Output the records that follow exactly as they are written.

Segment Start: Exercise material

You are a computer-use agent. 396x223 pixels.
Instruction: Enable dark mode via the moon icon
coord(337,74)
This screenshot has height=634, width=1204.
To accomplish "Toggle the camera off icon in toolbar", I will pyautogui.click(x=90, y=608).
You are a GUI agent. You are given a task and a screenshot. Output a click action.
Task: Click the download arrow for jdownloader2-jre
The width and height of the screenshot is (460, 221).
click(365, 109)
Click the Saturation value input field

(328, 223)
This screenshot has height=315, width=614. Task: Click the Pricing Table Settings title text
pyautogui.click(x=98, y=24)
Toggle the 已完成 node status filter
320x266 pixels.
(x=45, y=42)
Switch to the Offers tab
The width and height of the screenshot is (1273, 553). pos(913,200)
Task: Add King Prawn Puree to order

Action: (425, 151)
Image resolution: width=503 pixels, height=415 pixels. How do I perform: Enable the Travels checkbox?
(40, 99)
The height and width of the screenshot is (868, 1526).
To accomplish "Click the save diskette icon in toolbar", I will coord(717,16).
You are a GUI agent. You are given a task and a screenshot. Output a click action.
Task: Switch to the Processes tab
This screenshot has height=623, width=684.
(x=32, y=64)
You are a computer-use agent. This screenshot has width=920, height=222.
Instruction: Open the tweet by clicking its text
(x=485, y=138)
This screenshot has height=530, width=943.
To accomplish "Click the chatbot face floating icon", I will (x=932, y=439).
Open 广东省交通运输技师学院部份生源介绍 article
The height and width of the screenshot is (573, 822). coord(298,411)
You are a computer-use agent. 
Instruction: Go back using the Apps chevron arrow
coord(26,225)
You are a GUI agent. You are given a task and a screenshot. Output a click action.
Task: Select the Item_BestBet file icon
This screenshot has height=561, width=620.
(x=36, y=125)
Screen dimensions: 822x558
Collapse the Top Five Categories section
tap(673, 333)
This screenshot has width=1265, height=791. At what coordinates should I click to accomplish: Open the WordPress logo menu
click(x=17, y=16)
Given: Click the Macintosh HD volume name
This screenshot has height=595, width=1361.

Segment End: Exercise material

• **Solution below**
You are a computer-use agent. 396x223 pixels.
Instruction: Enable dark mode via the moon icon
coord(337,74)
This screenshot has height=634, width=1204.
To accomplish "Toggle the camera off icon in toolbar", I will pyautogui.click(x=90, y=608).
You are a GUI agent. You are given a task and a screenshot. Output a click action.
Task: Click the download arrow for jdownloader2-jre
The width and height of the screenshot is (460, 221).
click(365, 109)
Click the Saturation value input field

(328, 223)
This screenshot has height=315, width=614. Task: Click the Pricing Table Settings title text
pyautogui.click(x=98, y=24)
Toggle the 已完成 node status filter
320x266 pixels.
(x=45, y=42)
Switch to the Offers tab
The width and height of the screenshot is (1273, 553). pos(913,200)
Task: Add King Prawn Puree to order

Action: (425, 151)
Image resolution: width=503 pixels, height=415 pixels. How do I perform: Enable the Travels checkbox?
(40, 99)
The height and width of the screenshot is (868, 1526).
To accomplish "Click the save diskette icon in toolbar", I will coord(717,16).
You are a GUI agent. You are given a task and a screenshot. Output a click action.
Task: Switch to the Processes tab
This screenshot has height=623, width=684.
(x=32, y=64)
You are a computer-use agent. This screenshot has width=920, height=222.
Instruction: Open the tweet by clicking its text
(x=485, y=138)
This screenshot has height=530, width=943.
To accomplish "Click the chatbot face floating icon", I will (x=932, y=439).
Open 广东省交通运输技师学院部份生源介绍 article
The height and width of the screenshot is (573, 822). coord(298,411)
You are a computer-use agent. 
Instruction: Go back using the Apps chevron arrow
coord(26,225)
You are a GUI agent. You are given a task and a screenshot. Output a click action.
Task: Select the Item_BestBet file icon
This screenshot has height=561, width=620.
(x=36, y=125)
Screen dimensions: 822x558
Collapse the Top Five Categories section
tap(673, 333)
This screenshot has width=1265, height=791. At what coordinates should I click to accomplish: Open the WordPress logo menu
click(x=17, y=16)
Given: Click the Macintosh HD volume name
This screenshot has height=595, width=1361.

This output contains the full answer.